Click here to monitor SSC
SQLServerCentral is supported by Red Gate Software Ltd.
 
Log in  ::  Register  ::  Not logged in
 
 
 
        
Home       Members    Calendar    Who's On


Add to briefcase 123»»»

Compare two tables: Which fields are different? Expand / Collapse
Author
Message
Posted Wednesday, May 21, 2008 5:43 PM
Valued Member

Valued MemberValued MemberValued MemberValued MemberValued MemberValued MemberValued MemberValued Member

Group: General Forum Members
Last Login: Wednesday, August 13, 2014 5:30 PM
Points: 55, Visits: 278
I do not want to reinvent the wheel, but I need to write a procedure that can be passed two table names and it will compare the tables and list the fields that are different. It can also show the old and new values. The assumptions are that the table structures are the same and there is an index on the base table, which would indicate what fields to join by. I have two Oracle scripts that handle this, but I need the same functionality in SQL Server 2005. Does anyone know of a script that does such a detailed comparison of two tables and does it generically with any two tables passed into the procedure?
Post #504916
Posted Wednesday, May 21, 2008 8:58 PM
UDP Broadcaster

UDP BroadcasterUDP BroadcasterUDP BroadcasterUDP BroadcasterUDP BroadcasterUDP BroadcasterUDP BroadcasterUDP Broadcaster

Group: General Forum Members
Last Login: Friday, April 5, 2013 4:43 PM
Points: 1,473, Visits: 1,314
In SQL 2005, you can check sys.syscolumns table.
Post #504958
Posted Wednesday, May 21, 2008 9:22 PM
Valued Member

Valued MemberValued MemberValued MemberValued MemberValued MemberValued MemberValued MemberValued Member

Group: General Forum Members
Last Login: Wednesday, August 13, 2014 5:30 PM
Points: 55, Visits: 278
I believe the columns metadata would be used, but I am not looking for differences in the table structures. I am looking to compare the data in the two tables. But I do need to know the name of the fields where differences occur.
Post #504962
Posted Wednesday, May 21, 2008 10:12 PM
Mr or Mrs. 500

Mr or Mrs. 500Mr or Mrs. 500Mr or Mrs. 500Mr or Mrs. 500Mr or Mrs. 500Mr or Mrs. 500Mr or Mrs. 500Mr or Mrs. 500

Group: General Forum Members
Last Login: Today @ 3:52 PM
Points: 528, Visits: 1,258
I have two Oracle scripts that handle this, but I need the same functionality in SQL Server 2005.

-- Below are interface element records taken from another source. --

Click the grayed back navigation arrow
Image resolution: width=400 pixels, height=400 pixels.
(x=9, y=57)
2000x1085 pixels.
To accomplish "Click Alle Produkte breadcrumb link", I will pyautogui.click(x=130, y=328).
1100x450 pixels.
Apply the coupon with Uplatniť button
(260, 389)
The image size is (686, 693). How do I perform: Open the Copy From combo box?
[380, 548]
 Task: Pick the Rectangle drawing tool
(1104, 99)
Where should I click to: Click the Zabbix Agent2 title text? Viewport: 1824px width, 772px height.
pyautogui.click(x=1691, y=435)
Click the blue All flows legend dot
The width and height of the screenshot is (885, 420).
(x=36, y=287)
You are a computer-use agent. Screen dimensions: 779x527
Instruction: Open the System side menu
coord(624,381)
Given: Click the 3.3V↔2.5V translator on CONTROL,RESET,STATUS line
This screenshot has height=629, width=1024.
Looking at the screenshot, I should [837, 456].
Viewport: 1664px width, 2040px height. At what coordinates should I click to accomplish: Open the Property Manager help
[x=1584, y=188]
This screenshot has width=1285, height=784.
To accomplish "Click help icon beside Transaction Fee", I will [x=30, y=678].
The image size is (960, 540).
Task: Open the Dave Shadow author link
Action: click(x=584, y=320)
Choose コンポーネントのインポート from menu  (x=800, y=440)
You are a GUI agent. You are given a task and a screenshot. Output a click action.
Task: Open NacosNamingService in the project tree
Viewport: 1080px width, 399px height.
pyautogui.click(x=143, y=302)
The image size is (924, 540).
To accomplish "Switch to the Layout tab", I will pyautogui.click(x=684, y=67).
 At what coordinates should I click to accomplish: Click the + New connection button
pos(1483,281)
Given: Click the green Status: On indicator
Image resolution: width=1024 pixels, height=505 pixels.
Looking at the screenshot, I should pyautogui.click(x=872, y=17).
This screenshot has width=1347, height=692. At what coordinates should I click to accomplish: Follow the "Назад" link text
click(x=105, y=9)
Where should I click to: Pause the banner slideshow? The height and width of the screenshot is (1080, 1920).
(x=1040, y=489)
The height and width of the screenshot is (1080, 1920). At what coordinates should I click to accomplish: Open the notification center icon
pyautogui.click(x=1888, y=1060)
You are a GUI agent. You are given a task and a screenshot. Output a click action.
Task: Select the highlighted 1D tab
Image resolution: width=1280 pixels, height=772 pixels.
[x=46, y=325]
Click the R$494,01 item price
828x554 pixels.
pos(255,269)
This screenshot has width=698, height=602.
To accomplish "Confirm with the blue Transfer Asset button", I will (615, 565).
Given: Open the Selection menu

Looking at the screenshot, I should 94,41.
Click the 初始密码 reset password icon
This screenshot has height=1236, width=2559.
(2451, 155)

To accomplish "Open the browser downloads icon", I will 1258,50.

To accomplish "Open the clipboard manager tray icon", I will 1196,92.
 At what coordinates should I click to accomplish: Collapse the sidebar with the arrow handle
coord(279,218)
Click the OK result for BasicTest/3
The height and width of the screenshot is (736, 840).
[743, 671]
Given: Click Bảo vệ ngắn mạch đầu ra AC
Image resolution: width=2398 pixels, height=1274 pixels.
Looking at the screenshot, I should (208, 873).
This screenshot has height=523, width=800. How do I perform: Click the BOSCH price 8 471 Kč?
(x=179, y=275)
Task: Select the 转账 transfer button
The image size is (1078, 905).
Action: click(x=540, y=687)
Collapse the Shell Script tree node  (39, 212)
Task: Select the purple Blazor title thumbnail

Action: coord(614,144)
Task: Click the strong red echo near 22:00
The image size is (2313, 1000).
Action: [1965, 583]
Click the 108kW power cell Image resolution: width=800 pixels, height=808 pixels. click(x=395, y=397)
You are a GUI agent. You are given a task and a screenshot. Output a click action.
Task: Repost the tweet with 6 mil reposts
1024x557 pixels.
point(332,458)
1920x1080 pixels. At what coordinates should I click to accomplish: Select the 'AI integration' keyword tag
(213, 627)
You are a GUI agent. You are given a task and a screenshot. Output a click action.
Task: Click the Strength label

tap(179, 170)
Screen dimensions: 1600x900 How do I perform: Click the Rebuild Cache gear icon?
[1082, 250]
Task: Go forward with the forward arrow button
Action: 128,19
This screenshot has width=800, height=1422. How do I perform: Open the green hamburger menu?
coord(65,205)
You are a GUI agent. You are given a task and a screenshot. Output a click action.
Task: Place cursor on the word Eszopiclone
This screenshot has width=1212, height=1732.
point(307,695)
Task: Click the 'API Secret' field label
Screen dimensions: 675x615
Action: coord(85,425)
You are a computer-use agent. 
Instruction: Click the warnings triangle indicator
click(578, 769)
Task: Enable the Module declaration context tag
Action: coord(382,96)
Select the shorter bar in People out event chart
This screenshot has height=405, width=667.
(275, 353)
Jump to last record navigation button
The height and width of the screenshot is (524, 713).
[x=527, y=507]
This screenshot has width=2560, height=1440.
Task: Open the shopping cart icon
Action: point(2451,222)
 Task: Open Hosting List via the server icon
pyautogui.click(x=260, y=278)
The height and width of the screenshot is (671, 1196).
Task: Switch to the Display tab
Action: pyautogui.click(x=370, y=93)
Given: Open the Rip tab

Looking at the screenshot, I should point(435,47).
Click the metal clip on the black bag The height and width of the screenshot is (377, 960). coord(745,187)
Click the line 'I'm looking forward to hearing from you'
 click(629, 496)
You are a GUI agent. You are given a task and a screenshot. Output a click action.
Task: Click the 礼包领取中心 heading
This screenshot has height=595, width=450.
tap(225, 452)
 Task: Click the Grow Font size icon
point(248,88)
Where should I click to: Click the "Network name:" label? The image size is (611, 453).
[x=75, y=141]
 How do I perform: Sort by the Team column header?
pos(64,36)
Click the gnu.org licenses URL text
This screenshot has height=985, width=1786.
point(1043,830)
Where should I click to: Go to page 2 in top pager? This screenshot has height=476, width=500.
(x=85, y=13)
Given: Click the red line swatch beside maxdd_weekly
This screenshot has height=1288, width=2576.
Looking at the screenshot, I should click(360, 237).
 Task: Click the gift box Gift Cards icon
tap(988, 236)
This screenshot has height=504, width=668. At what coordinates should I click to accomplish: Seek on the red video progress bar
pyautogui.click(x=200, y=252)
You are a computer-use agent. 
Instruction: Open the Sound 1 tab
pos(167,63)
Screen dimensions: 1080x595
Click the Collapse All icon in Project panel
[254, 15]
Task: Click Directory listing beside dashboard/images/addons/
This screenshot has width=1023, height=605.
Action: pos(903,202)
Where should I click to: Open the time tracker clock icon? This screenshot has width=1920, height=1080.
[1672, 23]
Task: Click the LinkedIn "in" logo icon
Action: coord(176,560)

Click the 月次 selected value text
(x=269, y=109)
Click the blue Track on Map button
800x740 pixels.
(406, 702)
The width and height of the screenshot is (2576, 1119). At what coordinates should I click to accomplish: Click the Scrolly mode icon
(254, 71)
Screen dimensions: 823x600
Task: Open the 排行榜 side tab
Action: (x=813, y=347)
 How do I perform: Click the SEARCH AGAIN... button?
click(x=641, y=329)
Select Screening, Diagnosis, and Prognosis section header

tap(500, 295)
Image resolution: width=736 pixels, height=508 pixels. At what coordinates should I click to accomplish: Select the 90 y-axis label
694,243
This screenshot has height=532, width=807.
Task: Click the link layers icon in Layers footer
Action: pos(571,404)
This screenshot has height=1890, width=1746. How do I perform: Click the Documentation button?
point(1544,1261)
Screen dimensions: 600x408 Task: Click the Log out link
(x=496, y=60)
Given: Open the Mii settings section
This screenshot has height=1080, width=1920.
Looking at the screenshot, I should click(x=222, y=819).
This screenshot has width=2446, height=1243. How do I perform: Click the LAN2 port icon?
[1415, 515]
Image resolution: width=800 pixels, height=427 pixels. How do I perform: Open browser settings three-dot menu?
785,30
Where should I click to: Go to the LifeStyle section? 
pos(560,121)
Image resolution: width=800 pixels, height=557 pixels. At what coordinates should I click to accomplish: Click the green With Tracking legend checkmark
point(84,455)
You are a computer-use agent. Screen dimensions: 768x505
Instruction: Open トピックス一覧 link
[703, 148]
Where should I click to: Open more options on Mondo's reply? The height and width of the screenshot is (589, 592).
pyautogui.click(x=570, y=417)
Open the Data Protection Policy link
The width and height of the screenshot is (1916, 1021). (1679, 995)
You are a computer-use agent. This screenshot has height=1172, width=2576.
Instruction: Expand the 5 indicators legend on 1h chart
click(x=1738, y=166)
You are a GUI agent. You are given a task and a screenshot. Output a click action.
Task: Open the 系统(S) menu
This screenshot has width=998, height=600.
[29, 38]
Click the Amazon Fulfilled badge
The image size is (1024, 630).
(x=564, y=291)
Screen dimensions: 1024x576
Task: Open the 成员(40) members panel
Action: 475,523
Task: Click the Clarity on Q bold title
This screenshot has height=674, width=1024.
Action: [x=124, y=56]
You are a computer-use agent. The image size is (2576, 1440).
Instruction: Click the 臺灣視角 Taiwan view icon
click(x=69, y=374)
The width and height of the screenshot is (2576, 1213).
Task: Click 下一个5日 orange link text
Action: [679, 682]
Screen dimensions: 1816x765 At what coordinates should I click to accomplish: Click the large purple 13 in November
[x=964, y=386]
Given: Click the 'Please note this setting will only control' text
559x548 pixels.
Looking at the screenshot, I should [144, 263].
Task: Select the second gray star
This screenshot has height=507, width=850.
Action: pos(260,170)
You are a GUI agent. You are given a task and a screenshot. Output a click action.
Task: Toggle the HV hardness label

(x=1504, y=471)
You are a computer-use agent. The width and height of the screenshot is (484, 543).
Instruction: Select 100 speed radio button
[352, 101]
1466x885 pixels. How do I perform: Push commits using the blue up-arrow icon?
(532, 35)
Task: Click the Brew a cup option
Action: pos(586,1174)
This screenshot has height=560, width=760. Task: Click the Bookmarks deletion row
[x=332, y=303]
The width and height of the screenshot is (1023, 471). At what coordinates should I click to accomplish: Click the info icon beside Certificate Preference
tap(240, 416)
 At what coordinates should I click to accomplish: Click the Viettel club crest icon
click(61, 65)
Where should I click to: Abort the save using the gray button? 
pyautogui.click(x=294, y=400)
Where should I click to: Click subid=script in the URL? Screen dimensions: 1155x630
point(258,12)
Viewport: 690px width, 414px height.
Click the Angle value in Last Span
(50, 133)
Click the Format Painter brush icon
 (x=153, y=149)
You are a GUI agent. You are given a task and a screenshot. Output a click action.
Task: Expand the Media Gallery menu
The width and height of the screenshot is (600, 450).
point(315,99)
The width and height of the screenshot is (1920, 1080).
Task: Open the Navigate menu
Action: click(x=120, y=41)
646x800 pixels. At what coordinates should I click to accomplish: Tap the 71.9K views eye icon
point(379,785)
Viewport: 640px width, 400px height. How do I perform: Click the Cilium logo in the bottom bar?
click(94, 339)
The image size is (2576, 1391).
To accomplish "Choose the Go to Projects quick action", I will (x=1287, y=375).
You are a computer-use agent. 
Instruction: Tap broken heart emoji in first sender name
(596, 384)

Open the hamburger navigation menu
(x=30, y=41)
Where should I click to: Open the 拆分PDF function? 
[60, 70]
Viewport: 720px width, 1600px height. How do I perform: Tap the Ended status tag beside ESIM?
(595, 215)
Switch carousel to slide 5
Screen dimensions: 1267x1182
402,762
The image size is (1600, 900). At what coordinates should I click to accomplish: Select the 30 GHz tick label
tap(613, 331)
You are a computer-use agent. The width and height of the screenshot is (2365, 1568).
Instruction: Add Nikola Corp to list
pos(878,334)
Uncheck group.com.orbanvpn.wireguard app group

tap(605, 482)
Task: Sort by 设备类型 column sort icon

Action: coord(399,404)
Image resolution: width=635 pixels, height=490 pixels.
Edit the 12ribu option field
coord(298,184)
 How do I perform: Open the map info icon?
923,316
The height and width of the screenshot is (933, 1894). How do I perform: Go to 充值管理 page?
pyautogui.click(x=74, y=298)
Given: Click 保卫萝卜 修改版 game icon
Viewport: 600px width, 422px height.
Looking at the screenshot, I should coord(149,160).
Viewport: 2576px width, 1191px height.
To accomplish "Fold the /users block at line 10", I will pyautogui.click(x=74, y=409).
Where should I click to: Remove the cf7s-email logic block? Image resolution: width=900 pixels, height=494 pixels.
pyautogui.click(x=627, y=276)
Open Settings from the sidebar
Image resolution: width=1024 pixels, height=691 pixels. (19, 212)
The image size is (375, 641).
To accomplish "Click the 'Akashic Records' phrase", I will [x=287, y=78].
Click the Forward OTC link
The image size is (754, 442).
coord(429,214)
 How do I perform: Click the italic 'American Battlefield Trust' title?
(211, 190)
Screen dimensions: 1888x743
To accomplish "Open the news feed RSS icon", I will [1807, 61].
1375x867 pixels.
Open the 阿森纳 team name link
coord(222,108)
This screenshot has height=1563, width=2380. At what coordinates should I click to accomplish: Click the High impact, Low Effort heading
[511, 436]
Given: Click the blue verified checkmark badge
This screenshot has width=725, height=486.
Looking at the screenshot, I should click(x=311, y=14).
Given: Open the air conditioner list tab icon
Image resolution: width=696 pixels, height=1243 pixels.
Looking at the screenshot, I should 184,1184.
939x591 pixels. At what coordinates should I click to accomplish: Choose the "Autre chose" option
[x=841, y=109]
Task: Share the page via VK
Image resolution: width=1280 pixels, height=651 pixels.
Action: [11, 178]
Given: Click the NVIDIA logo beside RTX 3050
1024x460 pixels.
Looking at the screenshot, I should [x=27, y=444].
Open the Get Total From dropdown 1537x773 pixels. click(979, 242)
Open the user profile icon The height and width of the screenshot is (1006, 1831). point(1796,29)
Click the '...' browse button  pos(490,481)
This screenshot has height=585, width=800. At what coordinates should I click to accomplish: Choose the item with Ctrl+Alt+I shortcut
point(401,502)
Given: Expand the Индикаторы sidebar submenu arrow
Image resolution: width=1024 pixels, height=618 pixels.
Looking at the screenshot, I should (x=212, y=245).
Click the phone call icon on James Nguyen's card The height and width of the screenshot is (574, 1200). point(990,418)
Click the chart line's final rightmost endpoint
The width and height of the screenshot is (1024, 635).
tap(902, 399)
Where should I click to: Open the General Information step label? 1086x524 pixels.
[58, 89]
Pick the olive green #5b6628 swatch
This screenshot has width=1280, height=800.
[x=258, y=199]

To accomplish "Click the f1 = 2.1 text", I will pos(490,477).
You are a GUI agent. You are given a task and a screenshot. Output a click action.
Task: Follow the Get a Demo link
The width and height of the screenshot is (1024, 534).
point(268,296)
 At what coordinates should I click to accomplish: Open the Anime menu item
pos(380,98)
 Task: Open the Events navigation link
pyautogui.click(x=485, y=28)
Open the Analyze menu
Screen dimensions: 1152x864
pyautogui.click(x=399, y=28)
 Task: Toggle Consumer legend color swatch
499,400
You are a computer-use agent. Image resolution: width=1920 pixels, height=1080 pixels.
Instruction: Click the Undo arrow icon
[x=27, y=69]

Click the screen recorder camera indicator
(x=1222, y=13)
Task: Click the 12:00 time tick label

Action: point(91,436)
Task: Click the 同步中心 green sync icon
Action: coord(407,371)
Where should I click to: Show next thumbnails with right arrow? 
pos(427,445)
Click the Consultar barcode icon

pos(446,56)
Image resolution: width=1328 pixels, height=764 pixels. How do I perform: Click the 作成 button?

Can you please upload Oracle scripts, can have an idea what it is doing and could try to map it to SQL Server 2k5.
Post #504973
Posted Thursday, May 22, 2008 12:52 AM
SSC Journeyman

SSC JourneymanSSC JourneymanSSC JourneymanSSC JourneymanSSC JourneymanSSC JourneymanSSC JourneymanSSC Journeyman

Group: General Forum Members
Last Login: Thursday, March 25, 2010 10:52 PM
Points: 89, Visits: 273
Hi,

Look at the Article, this will help you in passing the tables as parameters into a stored procedure.
http://www.sqlservercentral.com/articles/Stored+Procedures/2977/

Rajesh
Post #505007
Posted Thursday, May 22, 2008 8:20 AM
Valued Member

Valued MemberValued MemberValued MemberValued MemberValued MemberValued MemberValued MemberValued Member

Group: General Forum Members
Last Login: Wednesday, August 13, 2014 5:30 PM
Points: 55, Visits: 278
Rather than posting a very long Oracle procedure, I will just describe what the Oracle procedure does. First, let me say my solution is derived from an elegant solution from an article by Sanjay Ray (http://www.oracle.com/technology/oramag/code/tips2004/012504.html). I was hoping there was an equivalent SQL Server elegant solution that I could adapt. If not, then perhaps this will make a very good article for someone when I figure it out. :)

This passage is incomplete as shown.